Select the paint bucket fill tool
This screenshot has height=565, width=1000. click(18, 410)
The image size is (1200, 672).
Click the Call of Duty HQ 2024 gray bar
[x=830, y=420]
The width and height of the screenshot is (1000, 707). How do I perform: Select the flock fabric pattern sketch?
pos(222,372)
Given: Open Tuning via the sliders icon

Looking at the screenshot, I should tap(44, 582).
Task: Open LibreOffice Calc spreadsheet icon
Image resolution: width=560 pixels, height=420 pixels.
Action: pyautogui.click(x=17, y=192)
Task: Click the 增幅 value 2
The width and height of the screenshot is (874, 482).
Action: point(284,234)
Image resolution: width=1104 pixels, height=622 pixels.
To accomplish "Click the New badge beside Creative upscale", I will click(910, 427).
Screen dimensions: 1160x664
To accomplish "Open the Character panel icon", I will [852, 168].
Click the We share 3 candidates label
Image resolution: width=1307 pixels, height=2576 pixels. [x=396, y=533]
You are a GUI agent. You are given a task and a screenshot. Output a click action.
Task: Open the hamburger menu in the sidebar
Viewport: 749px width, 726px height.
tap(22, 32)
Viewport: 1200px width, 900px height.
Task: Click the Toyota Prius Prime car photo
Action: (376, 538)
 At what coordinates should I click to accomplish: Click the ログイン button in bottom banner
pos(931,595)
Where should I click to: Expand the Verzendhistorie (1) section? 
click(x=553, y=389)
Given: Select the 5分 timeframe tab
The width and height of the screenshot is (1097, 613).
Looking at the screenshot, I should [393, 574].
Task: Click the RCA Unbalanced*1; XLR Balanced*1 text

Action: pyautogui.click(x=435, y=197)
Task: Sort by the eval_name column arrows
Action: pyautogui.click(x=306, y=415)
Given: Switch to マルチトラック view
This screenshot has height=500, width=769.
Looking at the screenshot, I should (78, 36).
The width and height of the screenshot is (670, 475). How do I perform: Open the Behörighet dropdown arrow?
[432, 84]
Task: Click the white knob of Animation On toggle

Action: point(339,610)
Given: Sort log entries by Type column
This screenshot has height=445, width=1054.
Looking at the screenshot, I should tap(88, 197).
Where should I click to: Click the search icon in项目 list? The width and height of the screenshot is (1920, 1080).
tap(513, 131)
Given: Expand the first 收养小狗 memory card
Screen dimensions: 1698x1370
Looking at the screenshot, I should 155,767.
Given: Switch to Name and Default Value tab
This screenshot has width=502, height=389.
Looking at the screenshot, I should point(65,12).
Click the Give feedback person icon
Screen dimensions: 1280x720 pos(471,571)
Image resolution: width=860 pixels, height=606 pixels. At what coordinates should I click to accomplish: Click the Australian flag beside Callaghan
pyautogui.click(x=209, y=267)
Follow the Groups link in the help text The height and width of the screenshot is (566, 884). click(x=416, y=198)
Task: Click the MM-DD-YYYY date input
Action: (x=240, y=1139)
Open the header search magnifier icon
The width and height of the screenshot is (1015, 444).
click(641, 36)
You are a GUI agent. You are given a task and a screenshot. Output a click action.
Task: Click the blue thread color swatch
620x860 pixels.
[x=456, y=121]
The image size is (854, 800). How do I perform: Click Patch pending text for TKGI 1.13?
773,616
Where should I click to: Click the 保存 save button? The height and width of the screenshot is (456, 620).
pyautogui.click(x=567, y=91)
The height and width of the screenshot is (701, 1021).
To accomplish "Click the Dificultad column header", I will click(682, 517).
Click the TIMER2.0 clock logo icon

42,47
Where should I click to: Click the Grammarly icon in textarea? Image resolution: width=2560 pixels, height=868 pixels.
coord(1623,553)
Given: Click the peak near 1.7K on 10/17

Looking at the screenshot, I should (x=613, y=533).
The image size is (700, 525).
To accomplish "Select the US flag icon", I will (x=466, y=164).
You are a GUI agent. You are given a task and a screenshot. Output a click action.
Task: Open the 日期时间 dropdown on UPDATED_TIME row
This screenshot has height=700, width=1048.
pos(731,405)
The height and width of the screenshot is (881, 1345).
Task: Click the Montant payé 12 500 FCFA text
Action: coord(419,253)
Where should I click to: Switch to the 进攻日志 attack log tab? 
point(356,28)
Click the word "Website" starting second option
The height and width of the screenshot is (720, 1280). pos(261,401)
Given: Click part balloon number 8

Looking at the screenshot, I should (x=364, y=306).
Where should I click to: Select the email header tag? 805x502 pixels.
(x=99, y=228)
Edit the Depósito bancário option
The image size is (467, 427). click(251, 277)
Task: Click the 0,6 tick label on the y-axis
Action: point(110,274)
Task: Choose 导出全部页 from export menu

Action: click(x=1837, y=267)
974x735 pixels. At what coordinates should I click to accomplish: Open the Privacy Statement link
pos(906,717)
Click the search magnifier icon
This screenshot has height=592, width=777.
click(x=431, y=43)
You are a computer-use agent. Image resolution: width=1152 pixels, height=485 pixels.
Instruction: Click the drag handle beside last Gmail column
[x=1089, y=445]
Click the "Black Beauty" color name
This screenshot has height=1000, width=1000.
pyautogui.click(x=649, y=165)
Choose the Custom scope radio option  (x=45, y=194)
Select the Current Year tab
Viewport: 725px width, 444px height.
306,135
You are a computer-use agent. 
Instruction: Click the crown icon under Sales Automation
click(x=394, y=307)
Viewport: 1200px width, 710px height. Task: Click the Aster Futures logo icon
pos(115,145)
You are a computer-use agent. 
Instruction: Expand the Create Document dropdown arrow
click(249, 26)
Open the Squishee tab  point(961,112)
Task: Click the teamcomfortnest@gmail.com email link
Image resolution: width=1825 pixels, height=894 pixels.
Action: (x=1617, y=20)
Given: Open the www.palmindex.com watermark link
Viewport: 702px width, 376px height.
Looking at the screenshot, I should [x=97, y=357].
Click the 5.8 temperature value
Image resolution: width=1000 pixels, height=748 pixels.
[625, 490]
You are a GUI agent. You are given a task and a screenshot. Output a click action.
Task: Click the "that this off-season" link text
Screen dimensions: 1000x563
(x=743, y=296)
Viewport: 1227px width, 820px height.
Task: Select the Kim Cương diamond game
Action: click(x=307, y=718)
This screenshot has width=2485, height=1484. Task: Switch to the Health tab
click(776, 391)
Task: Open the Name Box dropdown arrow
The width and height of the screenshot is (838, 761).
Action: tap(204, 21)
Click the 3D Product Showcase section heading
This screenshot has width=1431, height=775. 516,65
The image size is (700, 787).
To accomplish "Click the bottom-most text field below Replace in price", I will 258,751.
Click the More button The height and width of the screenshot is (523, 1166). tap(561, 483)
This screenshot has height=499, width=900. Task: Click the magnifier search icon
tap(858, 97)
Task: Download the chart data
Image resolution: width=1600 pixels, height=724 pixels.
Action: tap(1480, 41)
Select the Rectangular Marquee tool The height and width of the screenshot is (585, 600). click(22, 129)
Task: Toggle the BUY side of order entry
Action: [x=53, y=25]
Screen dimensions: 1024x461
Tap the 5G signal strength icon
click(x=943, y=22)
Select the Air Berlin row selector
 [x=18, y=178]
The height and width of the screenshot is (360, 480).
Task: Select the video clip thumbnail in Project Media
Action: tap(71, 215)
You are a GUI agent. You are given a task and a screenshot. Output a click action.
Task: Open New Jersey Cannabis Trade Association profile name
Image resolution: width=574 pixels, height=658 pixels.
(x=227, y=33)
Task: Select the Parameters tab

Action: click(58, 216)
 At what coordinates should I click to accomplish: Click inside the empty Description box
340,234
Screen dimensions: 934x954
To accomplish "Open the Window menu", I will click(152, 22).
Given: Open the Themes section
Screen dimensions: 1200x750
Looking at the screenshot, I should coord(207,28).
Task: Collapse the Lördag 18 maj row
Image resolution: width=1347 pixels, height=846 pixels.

┄┄┄┄┄┄┄┄┄┄

DIRECTIONS ->
Transcribe all of the records above without altering anything.

SOLUTION FOR THIS PROBLEM ->
Select the paint bucket fill tool
This screenshot has height=565, width=1000. click(18, 410)
The image size is (1200, 672).
Click the Call of Duty HQ 2024 gray bar
[x=830, y=420]
The width and height of the screenshot is (1000, 707). How do I perform: Select the flock fabric pattern sketch?
pos(222,372)
Given: Open Tuning via the sliders icon

Looking at the screenshot, I should tap(44, 582).
Task: Open LibreOffice Calc spreadsheet icon
Image resolution: width=560 pixels, height=420 pixels.
Action: pyautogui.click(x=17, y=192)
Task: Click the 增幅 value 2
The width and height of the screenshot is (874, 482).
Action: point(284,234)
Image resolution: width=1104 pixels, height=622 pixels.
To accomplish "Click the New badge beside Creative upscale", I will click(910, 427).
Screen dimensions: 1160x664
To accomplish "Open the Character panel icon", I will [852, 168].
Click the We share 3 candidates label
Image resolution: width=1307 pixels, height=2576 pixels. [x=396, y=533]
You are a GUI agent. You are given a task and a screenshot. Output a click action.
Task: Open the hamburger menu in the sidebar
Viewport: 749px width, 726px height.
tap(22, 32)
Viewport: 1200px width, 900px height.
Task: Click the Toyota Prius Prime car photo
Action: (376, 538)
 At what coordinates should I click to accomplish: Click the ログイン button in bottom banner
pos(931,595)
Where should I click to: Expand the Verzendhistorie (1) section? 
click(x=553, y=389)
Given: Select the 5分 timeframe tab
The width and height of the screenshot is (1097, 613).
Looking at the screenshot, I should [393, 574].
Task: Click the RCA Unbalanced*1; XLR Balanced*1 text

Action: pyautogui.click(x=435, y=197)
Task: Sort by the eval_name column arrows
Action: pyautogui.click(x=306, y=415)
Given: Switch to マルチトラック view
This screenshot has height=500, width=769.
Looking at the screenshot, I should (78, 36).
The width and height of the screenshot is (670, 475). How do I perform: Open the Behörighet dropdown arrow?
[432, 84]
Task: Click the white knob of Animation On toggle

Action: point(339,610)
Given: Sort log entries by Type column
This screenshot has height=445, width=1054.
Looking at the screenshot, I should tap(88, 197).
Where should I click to: Click the search icon in项目 list? The width and height of the screenshot is (1920, 1080).
tap(513, 131)
Given: Expand the first 收养小狗 memory card
Screen dimensions: 1698x1370
Looking at the screenshot, I should 155,767.
Given: Switch to Name and Default Value tab
This screenshot has width=502, height=389.
Looking at the screenshot, I should point(65,12).
Click the Give feedback person icon
Screen dimensions: 1280x720 pos(471,571)
Image resolution: width=860 pixels, height=606 pixels. At what coordinates should I click to accomplish: Click the Australian flag beside Callaghan
pyautogui.click(x=209, y=267)
Follow the Groups link in the help text The height and width of the screenshot is (566, 884). click(x=416, y=198)
Task: Click the MM-DD-YYYY date input
Action: (x=240, y=1139)
Open the header search magnifier icon
The width and height of the screenshot is (1015, 444).
click(641, 36)
You are a GUI agent. You are given a task and a screenshot. Output a click action.
Task: Click the blue thread color swatch
620x860 pixels.
[x=456, y=121]
The image size is (854, 800). How do I perform: Click Patch pending text for TKGI 1.13?
773,616
Where should I click to: Click the 保存 save button? The height and width of the screenshot is (456, 620).
pyautogui.click(x=567, y=91)
The height and width of the screenshot is (701, 1021).
To accomplish "Click the Dificultad column header", I will click(682, 517).
Click the TIMER2.0 clock logo icon

42,47
Where should I click to: Click the Grammarly icon in textarea? Image resolution: width=2560 pixels, height=868 pixels.
coord(1623,553)
Given: Click the peak near 1.7K on 10/17

Looking at the screenshot, I should (x=613, y=533).
The image size is (700, 525).
To accomplish "Select the US flag icon", I will (x=466, y=164).
You are a GUI agent. You are given a task and a screenshot. Output a click action.
Task: Open the 日期时间 dropdown on UPDATED_TIME row
This screenshot has height=700, width=1048.
pos(731,405)
The height and width of the screenshot is (881, 1345).
Task: Click the Montant payé 12 500 FCFA text
Action: coord(419,253)
Where should I click to: Switch to the 进攻日志 attack log tab? 
point(356,28)
Click the word "Website" starting second option
The height and width of the screenshot is (720, 1280). pos(261,401)
Given: Click part balloon number 8

Looking at the screenshot, I should (x=364, y=306).
Where should I click to: Select the email header tag? 805x502 pixels.
(x=99, y=228)
Edit the Depósito bancário option
The image size is (467, 427). click(251, 277)
Task: Click the 0,6 tick label on the y-axis
Action: point(110,274)
Task: Choose 导出全部页 from export menu

Action: click(x=1837, y=267)
974x735 pixels. At what coordinates should I click to accomplish: Open the Privacy Statement link
pos(906,717)
Click the search magnifier icon
This screenshot has height=592, width=777.
click(x=431, y=43)
You are a computer-use agent. Image resolution: width=1152 pixels, height=485 pixels.
Instruction: Click the drag handle beside last Gmail column
[x=1089, y=445]
Click the "Black Beauty" color name
This screenshot has height=1000, width=1000.
pyautogui.click(x=649, y=165)
Choose the Custom scope radio option  (x=45, y=194)
Select the Current Year tab
Viewport: 725px width, 444px height.
306,135
You are a computer-use agent. 
Instruction: Click the crown icon under Sales Automation
click(x=394, y=307)
Viewport: 1200px width, 710px height. Task: Click the Aster Futures logo icon
pos(115,145)
You are a computer-use agent. 
Instruction: Expand the Create Document dropdown arrow
click(249, 26)
Open the Squishee tab  point(961,112)
Task: Click the teamcomfortnest@gmail.com email link
Image resolution: width=1825 pixels, height=894 pixels.
Action: (x=1617, y=20)
Given: Open the www.palmindex.com watermark link
Viewport: 702px width, 376px height.
Looking at the screenshot, I should [x=97, y=357].
Click the 5.8 temperature value
Image resolution: width=1000 pixels, height=748 pixels.
[625, 490]
You are a GUI agent. You are given a task and a screenshot. Output a click action.
Task: Click the "that this off-season" link text
Screen dimensions: 1000x563
(x=743, y=296)
Viewport: 1227px width, 820px height.
Task: Select the Kim Cương diamond game
Action: click(x=307, y=718)
This screenshot has width=2485, height=1484. Task: Switch to the Health tab
click(776, 391)
Task: Open the Name Box dropdown arrow
The width and height of the screenshot is (838, 761).
Action: tap(204, 21)
Click the 3D Product Showcase section heading
This screenshot has width=1431, height=775. 516,65
The image size is (700, 787).
To accomplish "Click the bottom-most text field below Replace in price", I will 258,751.
Click the More button The height and width of the screenshot is (523, 1166). tap(561, 483)
This screenshot has height=499, width=900. Task: Click the magnifier search icon
tap(858, 97)
Task: Download the chart data
Image resolution: width=1600 pixels, height=724 pixels.
Action: tap(1480, 41)
Select the Rectangular Marquee tool The height and width of the screenshot is (585, 600). click(22, 129)
Task: Toggle the BUY side of order entry
Action: [x=53, y=25]
Screen dimensions: 1024x461
Tap the 5G signal strength icon
click(x=943, y=22)
Select the Air Berlin row selector
 [x=18, y=178]
The height and width of the screenshot is (360, 480).
Task: Select the video clip thumbnail in Project Media
Action: tap(71, 215)
You are a GUI agent. You are given a task and a screenshot. Output a click action.
Task: Open New Jersey Cannabis Trade Association profile name
Image resolution: width=574 pixels, height=658 pixels.
(x=227, y=33)
Task: Select the Parameters tab

Action: click(58, 216)
 At what coordinates should I click to accomplish: Click inside the empty Description box
340,234
Screen dimensions: 934x954
To accomplish "Open the Window menu", I will click(152, 22).
Given: Open the Themes section
Screen dimensions: 1200x750
Looking at the screenshot, I should coord(207,28).
Task: Collapse the Lördag 18 maj row
Image resolution: width=1347 pixels, height=846 pixels.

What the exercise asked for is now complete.